What Happens If You Hunt Feral Hogs in Kansas?
Kansas bans sport hunting of feral hogs to prevent their spread, but landowners can still kill them. Here's what the law allows, what it doesn't, and why.
Kansas bans sport hunting of feral hogs to prevent their spread, but landowners can still kill them. Here's what the law allows, what it doesn't, and why.
Kansas treats feral swine as a serious agricultural and ecological threat, and its laws reflect that urgency. Under K.S.A. 47-1809, importing, possessing, transporting, or releasing feral swine is illegal, and sport hunting them is banned entirely. The state’s approach centers on eradication rather than management, with enforcement authority resting primarily with the animal health commissioner within the Kansas Department of Agriculture rather than with wildlife or parks agencies.

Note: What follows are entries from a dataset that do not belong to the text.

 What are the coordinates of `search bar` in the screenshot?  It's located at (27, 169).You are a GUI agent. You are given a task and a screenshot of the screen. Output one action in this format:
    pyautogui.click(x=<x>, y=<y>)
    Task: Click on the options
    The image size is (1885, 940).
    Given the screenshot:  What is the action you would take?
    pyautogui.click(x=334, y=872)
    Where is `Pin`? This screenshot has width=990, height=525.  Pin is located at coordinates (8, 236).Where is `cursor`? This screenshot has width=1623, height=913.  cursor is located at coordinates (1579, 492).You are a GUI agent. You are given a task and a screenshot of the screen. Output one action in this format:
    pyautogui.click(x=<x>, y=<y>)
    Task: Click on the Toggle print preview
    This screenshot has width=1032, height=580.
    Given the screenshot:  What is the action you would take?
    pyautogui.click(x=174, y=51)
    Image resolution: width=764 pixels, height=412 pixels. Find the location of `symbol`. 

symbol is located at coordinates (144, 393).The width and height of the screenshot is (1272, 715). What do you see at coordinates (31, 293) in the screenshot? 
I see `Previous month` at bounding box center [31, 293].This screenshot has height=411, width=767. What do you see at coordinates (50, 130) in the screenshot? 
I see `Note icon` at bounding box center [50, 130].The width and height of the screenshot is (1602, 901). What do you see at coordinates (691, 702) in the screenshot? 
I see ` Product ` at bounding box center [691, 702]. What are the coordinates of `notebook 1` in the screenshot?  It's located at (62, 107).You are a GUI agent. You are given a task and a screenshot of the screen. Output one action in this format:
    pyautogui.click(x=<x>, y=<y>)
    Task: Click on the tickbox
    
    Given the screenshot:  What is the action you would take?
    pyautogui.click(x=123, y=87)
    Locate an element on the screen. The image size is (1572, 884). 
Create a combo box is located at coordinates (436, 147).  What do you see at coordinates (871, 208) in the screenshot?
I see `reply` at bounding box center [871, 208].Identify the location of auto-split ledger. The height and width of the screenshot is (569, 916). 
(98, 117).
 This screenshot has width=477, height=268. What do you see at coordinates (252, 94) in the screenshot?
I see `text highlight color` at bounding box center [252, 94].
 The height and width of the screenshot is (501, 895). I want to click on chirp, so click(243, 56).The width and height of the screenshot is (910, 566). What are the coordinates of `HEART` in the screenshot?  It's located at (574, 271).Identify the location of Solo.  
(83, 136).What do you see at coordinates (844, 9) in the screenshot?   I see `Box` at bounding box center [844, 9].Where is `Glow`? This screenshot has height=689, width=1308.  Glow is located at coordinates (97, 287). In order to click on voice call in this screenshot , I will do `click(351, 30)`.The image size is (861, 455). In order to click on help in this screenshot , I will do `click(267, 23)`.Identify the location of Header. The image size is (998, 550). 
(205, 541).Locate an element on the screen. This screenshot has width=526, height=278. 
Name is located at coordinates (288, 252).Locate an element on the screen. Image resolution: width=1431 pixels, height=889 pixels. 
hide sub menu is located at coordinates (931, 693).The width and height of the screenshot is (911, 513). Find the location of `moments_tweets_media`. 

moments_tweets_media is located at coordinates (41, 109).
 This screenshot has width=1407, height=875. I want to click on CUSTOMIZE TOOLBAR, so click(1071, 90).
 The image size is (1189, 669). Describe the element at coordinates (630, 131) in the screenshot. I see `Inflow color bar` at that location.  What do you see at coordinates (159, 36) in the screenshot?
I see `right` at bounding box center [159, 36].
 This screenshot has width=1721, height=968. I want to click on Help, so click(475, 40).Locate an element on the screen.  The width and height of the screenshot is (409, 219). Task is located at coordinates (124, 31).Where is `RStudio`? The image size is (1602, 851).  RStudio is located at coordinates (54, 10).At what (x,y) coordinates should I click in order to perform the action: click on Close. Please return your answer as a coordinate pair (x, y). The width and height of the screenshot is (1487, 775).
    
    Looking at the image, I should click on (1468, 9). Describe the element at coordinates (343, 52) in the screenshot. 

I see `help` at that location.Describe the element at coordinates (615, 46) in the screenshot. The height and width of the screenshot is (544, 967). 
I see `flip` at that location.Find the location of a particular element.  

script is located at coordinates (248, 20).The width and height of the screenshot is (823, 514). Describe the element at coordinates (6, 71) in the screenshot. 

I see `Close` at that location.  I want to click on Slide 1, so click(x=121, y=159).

K.S.A. 47-1809 defines feral swine as any untamed or undomesticated hog, boar, or pig. The definition also covers swine that have clearly reverted from a domesticated state to a wild one, and any freely roaming swine with no visible tags, markings, or other signs of belonging to a domestic herd when a reasonable inquiry in the area fails to identify an owner.1Justia Law. Kansas Statutes 47-1809 – Feral Swine
The statute specifically includes members of the species Sus scrofa lineas, covering animals commonly known as old world swine, Russian wild boar, European wild boar, Eurasian wild boar, and razorbacks. Domestic hogs involved in normal hog production operations are explicitly excluded from the definition, which means the law draws a clear line between livestock and invasive animals.1Justia Law. Kansas Statutes 47-1809 – Feral Swine
The practical takeaway: if a hog is running loose with no tags, no identifiable owner, and no connection to a domestic operation, Kansas law treats it as feral. That classification triggers a set of strict prohibitions and gives state authorities broad power to order the animal destroyed.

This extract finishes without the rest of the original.